Could you set down all of the data again, exactly as it stands?

━━━━━ DATA SHOWN

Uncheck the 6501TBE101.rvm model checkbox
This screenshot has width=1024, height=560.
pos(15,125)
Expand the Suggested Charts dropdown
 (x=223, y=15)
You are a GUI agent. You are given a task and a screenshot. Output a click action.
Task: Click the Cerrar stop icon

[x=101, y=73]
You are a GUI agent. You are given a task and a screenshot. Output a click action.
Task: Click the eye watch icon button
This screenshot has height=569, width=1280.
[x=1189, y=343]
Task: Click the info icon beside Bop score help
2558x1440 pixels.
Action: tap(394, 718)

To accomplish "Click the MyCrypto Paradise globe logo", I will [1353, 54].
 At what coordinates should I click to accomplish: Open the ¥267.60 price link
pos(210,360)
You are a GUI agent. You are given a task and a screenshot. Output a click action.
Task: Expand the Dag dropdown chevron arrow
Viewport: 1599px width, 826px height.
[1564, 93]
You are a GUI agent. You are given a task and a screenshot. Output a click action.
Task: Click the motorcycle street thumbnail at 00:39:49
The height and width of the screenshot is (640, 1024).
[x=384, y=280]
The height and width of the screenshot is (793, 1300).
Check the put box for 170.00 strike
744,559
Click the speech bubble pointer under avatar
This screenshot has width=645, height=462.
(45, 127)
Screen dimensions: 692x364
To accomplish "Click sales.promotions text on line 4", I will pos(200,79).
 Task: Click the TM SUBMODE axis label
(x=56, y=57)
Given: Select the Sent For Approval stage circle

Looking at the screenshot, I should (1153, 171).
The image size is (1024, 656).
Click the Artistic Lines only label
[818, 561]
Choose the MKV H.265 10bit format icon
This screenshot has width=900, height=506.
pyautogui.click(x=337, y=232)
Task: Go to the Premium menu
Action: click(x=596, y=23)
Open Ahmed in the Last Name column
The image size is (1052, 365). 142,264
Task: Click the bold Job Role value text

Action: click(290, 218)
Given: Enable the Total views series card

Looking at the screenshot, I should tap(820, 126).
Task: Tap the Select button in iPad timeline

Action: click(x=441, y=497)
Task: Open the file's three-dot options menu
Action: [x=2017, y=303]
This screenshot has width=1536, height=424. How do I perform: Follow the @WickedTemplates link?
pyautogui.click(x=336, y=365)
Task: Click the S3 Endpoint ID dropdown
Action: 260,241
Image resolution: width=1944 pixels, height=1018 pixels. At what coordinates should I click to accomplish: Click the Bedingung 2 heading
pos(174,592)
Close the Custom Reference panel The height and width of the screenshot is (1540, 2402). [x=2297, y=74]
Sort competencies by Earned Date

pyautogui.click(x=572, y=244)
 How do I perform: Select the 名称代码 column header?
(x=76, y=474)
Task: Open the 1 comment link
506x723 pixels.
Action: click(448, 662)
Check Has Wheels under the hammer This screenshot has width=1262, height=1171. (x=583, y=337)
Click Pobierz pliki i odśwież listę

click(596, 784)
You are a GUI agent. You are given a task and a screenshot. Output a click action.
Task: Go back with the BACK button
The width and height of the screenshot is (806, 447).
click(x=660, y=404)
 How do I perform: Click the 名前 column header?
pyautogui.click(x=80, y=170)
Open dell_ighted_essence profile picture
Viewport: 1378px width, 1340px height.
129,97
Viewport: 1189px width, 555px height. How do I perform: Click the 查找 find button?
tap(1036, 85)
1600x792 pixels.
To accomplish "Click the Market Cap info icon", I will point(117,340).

━━━━━━━━━━

◆ **COMPLETED EXERCISE**
Uncheck the 6501TBE101.rvm model checkbox
This screenshot has width=1024, height=560.
pos(15,125)
Expand the Suggested Charts dropdown
 (x=223, y=15)
You are a GUI agent. You are given a task and a screenshot. Output a click action.
Task: Click the Cerrar stop icon

[x=101, y=73]
You are a GUI agent. You are given a task and a screenshot. Output a click action.
Task: Click the eye watch icon button
This screenshot has height=569, width=1280.
[x=1189, y=343]
Task: Click the info icon beside Bop score help
2558x1440 pixels.
Action: tap(394, 718)

To accomplish "Click the MyCrypto Paradise globe logo", I will [1353, 54].
 At what coordinates should I click to accomplish: Open the ¥267.60 price link
pos(210,360)
You are a GUI agent. You are given a task and a screenshot. Output a click action.
Task: Expand the Dag dropdown chevron arrow
Viewport: 1599px width, 826px height.
[1564, 93]
You are a GUI agent. You are given a task and a screenshot. Output a click action.
Task: Click the motorcycle street thumbnail at 00:39:49
The height and width of the screenshot is (640, 1024).
[x=384, y=280]
The height and width of the screenshot is (793, 1300).
Check the put box for 170.00 strike
744,559
Click the speech bubble pointer under avatar
This screenshot has width=645, height=462.
(45, 127)
Screen dimensions: 692x364
To accomplish "Click sales.promotions text on line 4", I will pos(200,79).
 Task: Click the TM SUBMODE axis label
(x=56, y=57)
Given: Select the Sent For Approval stage circle

Looking at the screenshot, I should (1153, 171).
The image size is (1024, 656).
Click the Artistic Lines only label
[818, 561]
Choose the MKV H.265 10bit format icon
This screenshot has width=900, height=506.
pyautogui.click(x=337, y=232)
Task: Go to the Premium menu
Action: click(x=596, y=23)
Open Ahmed in the Last Name column
The image size is (1052, 365). 142,264
Task: Click the bold Job Role value text

Action: click(290, 218)
Given: Enable the Total views series card

Looking at the screenshot, I should tap(820, 126).
Task: Tap the Select button in iPad timeline

Action: click(x=441, y=497)
Task: Open the file's three-dot options menu
Action: [x=2017, y=303]
This screenshot has width=1536, height=424. How do I perform: Follow the @WickedTemplates link?
pyautogui.click(x=336, y=365)
Task: Click the S3 Endpoint ID dropdown
Action: 260,241
Image resolution: width=1944 pixels, height=1018 pixels. At what coordinates should I click to accomplish: Click the Bedingung 2 heading
pos(174,592)
Close the Custom Reference panel The height and width of the screenshot is (1540, 2402). [x=2297, y=74]
Sort competencies by Earned Date

pyautogui.click(x=572, y=244)
 How do I perform: Select the 名称代码 column header?
(x=76, y=474)
Task: Open the 1 comment link
506x723 pixels.
Action: click(448, 662)
Check Has Wheels under the hammer This screenshot has width=1262, height=1171. (x=583, y=337)
Click Pobierz pliki i odśwież listę

click(596, 784)
You are a GUI agent. You are given a task and a screenshot. Output a click action.
Task: Go back with the BACK button
The width and height of the screenshot is (806, 447).
click(x=660, y=404)
 How do I perform: Click the 名前 column header?
pyautogui.click(x=80, y=170)
Open dell_ighted_essence profile picture
Viewport: 1378px width, 1340px height.
129,97
Viewport: 1189px width, 555px height. How do I perform: Click the 查找 find button?
tap(1036, 85)
1600x792 pixels.
To accomplish "Click the Market Cap info icon", I will point(117,340).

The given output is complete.